:: MATERIALS PROVIDED ::
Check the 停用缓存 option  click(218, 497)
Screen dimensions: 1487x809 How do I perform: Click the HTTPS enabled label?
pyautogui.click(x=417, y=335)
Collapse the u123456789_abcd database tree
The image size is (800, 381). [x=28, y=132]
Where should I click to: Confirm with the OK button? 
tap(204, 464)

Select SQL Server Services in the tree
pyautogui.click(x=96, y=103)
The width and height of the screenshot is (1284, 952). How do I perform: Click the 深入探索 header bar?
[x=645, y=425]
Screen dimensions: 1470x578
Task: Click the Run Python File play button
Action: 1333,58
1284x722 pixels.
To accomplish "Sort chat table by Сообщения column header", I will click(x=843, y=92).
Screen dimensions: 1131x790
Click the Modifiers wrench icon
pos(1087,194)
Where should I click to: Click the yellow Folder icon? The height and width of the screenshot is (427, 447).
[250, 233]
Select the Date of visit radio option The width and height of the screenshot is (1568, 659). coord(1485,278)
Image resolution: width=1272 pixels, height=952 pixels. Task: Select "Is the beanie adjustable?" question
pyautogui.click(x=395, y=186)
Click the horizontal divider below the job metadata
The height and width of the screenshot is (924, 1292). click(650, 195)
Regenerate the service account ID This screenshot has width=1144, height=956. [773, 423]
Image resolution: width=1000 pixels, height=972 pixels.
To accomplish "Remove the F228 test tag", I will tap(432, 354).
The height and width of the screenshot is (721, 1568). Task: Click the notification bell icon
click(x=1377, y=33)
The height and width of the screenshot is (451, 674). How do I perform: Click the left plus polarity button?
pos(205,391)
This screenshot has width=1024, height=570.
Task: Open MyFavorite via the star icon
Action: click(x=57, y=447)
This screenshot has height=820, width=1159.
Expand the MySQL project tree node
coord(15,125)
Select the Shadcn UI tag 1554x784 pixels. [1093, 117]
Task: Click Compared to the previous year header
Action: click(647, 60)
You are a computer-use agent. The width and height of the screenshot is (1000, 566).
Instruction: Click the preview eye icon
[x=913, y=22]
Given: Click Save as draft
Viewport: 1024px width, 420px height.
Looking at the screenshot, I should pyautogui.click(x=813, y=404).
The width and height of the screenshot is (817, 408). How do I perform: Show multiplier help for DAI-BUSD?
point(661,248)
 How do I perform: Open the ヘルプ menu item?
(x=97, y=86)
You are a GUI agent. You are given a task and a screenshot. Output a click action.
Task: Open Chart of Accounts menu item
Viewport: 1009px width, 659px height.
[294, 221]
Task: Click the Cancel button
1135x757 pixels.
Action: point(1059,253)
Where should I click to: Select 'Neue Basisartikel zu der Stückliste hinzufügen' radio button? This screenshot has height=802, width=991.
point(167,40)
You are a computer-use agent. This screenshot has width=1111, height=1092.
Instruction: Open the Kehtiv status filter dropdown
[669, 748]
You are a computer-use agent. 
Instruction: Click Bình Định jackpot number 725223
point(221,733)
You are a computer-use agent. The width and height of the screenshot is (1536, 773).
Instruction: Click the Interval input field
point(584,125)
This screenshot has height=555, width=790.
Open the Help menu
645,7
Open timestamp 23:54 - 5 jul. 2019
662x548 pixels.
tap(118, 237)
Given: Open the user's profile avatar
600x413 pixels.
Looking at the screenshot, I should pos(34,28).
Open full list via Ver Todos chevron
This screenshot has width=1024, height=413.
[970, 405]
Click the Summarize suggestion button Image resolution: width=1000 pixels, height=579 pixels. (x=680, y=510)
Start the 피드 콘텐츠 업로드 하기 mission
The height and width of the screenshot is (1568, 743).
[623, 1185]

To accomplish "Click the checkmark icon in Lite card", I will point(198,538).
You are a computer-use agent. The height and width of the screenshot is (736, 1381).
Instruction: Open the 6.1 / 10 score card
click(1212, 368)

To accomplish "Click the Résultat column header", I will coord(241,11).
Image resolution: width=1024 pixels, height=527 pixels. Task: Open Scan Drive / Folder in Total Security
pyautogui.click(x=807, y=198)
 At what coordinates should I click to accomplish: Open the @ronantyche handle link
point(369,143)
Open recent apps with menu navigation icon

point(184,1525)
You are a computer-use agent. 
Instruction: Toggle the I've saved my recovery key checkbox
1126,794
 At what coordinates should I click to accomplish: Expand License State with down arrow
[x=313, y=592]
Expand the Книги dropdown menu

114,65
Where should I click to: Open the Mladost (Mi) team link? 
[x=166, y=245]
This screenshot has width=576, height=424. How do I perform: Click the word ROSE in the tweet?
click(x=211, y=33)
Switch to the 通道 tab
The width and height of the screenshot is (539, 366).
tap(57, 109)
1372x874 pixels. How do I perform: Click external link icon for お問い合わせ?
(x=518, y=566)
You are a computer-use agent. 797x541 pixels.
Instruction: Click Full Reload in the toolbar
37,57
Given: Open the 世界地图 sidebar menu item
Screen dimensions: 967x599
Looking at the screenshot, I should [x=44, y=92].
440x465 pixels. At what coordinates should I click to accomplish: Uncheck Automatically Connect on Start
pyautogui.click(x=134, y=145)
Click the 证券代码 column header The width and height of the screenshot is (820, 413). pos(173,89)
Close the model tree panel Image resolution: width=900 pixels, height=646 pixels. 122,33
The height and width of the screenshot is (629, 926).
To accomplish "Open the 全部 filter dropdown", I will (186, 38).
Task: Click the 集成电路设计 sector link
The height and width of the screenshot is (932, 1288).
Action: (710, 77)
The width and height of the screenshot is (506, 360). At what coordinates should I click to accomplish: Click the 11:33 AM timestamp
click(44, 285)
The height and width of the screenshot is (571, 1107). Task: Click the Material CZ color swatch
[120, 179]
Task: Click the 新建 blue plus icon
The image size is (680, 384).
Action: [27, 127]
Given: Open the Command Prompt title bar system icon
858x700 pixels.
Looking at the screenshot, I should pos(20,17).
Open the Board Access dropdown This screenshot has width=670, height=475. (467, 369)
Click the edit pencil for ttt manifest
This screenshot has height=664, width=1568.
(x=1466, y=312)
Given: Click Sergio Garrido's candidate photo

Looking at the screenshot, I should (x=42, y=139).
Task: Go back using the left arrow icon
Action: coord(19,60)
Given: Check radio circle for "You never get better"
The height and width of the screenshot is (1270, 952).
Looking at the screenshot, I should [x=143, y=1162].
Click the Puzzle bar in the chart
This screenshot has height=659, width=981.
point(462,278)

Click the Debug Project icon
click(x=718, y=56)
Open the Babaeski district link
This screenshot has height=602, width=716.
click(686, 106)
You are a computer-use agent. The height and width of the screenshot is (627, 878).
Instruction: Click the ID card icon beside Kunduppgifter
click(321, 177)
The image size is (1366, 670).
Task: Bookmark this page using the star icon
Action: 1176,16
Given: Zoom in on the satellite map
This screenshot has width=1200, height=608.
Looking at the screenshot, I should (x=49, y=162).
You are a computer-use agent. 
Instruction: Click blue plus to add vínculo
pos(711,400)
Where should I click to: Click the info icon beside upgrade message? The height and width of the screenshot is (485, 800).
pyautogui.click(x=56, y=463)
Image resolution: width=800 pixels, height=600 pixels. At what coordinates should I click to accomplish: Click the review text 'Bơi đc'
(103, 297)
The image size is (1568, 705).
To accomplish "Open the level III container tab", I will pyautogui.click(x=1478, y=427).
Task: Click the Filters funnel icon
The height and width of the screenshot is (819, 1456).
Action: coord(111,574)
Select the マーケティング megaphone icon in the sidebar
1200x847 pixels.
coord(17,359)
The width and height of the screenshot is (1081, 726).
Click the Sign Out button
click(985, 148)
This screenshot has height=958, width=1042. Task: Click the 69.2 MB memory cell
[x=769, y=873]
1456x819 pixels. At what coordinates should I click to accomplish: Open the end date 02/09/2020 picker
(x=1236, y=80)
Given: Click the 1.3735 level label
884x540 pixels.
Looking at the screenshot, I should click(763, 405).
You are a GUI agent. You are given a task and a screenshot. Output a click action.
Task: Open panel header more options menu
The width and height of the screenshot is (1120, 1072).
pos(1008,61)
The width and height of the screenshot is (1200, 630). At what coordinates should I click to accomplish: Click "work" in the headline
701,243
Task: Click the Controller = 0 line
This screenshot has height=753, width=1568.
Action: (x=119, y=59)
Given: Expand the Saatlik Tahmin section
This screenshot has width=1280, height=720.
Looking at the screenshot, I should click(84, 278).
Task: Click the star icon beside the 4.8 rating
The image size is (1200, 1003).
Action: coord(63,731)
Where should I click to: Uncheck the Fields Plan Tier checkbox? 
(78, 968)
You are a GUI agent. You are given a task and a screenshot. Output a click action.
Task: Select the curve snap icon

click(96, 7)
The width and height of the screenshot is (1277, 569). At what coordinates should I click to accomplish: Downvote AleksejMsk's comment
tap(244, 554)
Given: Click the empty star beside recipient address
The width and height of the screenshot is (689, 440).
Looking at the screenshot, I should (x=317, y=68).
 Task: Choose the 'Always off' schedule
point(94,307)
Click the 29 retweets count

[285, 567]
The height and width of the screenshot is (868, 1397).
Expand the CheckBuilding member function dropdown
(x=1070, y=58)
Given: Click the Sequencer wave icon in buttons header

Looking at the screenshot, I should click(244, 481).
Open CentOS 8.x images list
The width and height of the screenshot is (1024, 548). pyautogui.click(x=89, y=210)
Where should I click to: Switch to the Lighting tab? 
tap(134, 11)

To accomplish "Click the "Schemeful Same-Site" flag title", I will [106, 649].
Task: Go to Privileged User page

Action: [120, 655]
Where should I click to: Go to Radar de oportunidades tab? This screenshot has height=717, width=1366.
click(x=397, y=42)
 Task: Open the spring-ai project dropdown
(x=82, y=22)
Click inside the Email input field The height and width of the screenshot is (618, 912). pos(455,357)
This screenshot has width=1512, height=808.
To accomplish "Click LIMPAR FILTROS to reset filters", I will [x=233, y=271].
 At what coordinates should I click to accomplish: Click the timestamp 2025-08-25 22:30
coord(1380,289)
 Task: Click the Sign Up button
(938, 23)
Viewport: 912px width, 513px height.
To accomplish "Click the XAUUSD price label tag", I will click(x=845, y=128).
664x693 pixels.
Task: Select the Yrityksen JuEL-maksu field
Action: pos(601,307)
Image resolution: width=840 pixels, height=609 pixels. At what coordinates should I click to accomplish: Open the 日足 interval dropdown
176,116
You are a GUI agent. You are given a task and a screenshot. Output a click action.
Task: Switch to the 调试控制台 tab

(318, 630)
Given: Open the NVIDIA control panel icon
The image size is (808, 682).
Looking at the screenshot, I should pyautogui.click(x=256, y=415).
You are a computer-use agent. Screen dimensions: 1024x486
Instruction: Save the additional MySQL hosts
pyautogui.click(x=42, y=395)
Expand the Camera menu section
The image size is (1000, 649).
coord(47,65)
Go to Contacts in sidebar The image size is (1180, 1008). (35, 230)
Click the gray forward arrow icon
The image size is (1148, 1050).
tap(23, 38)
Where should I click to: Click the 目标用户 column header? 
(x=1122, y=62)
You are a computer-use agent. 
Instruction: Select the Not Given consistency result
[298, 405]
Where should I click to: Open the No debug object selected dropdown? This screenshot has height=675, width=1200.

:: WHAT YOU HAVE TO DO ::
If a line in the entries above contains the word "level", copy it.

:: OUTPUT ::
To accomplish "Open the level III container tab", I will pyautogui.click(x=1478, y=427).
Given: Click the 1.3735 level label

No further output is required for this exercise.